• **ACTIVITY**: Filter this listing down to the lines that contain the word "arrow", and copy them.

• **MATERIALS PROVIDED**:
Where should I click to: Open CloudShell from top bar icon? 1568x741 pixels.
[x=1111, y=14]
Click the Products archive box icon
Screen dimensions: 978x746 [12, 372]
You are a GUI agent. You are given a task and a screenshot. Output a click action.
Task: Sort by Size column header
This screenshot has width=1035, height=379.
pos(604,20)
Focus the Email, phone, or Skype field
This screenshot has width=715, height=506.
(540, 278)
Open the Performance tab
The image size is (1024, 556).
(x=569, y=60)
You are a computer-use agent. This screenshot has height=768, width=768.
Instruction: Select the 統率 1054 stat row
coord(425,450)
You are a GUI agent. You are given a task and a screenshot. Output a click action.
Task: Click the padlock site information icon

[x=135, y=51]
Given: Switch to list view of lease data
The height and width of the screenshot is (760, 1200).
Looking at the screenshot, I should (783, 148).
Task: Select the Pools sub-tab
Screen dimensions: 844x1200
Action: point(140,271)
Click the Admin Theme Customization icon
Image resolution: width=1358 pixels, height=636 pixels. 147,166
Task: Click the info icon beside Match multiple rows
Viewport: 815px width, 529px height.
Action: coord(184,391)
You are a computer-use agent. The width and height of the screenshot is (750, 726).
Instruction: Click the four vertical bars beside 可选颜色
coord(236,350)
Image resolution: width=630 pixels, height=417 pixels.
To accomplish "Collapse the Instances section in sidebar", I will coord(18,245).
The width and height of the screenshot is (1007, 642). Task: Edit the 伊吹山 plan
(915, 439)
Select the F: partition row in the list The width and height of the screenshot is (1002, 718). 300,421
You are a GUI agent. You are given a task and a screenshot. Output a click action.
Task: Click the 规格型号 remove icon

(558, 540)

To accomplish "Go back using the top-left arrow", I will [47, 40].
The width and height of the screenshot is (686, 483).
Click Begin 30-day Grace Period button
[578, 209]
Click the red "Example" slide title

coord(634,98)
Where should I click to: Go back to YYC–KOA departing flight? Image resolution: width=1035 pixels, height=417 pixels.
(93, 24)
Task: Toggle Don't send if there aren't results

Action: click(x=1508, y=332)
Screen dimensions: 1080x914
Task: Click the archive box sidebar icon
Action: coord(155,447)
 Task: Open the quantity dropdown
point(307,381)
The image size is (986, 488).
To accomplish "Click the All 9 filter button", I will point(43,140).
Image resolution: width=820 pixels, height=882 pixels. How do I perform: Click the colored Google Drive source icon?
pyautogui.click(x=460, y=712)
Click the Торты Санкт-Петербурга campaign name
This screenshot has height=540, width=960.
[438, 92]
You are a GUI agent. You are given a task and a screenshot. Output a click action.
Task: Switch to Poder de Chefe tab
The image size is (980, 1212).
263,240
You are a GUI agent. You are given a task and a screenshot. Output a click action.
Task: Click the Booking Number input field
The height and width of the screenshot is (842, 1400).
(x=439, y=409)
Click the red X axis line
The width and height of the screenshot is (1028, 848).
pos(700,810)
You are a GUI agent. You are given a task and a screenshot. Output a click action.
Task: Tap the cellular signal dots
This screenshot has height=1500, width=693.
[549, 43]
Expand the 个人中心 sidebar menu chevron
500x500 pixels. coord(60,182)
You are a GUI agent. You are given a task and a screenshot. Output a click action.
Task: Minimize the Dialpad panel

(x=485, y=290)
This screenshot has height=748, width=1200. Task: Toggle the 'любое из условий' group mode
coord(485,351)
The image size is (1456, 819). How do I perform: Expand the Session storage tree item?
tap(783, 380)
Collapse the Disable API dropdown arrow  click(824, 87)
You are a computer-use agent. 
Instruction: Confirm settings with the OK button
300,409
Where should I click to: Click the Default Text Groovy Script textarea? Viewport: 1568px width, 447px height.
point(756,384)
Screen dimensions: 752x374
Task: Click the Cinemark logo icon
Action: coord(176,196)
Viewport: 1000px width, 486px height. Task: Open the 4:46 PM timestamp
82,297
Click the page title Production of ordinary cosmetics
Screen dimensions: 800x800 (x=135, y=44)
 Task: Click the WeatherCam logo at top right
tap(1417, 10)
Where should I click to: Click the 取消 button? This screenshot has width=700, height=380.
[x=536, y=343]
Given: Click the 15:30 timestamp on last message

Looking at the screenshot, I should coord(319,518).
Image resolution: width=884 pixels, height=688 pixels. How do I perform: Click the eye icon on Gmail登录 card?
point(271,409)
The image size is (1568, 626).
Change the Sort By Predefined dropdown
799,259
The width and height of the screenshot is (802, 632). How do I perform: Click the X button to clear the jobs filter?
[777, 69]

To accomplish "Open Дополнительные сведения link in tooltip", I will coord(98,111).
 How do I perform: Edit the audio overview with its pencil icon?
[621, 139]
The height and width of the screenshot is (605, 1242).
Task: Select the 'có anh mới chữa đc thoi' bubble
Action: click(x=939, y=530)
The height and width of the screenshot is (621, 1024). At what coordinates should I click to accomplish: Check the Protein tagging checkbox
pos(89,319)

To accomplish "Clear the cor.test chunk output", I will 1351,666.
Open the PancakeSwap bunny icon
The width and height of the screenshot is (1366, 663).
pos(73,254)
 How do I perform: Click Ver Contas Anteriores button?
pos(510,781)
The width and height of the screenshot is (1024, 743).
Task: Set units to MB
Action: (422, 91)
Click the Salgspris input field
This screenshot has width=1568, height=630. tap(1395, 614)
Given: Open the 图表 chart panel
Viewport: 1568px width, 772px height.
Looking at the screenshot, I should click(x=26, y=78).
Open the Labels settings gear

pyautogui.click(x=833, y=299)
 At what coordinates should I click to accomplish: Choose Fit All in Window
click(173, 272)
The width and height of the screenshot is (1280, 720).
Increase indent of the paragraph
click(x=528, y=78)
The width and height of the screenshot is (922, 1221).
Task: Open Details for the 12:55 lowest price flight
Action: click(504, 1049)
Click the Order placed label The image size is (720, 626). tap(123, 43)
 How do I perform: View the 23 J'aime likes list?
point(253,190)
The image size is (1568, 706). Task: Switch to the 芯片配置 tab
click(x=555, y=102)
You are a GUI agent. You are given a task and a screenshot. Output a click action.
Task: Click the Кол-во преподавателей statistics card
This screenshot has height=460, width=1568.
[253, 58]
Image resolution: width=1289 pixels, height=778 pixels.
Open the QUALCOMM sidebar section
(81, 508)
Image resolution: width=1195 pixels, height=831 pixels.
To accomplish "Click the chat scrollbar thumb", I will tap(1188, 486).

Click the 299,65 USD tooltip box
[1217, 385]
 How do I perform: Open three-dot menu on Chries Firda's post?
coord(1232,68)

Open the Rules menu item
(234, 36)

• **TASK OUTPUT**:
To accomplish "Go back using the top-left arrow", I will [47, 40].
Collapse the Disable API dropdown arrow  click(824, 87)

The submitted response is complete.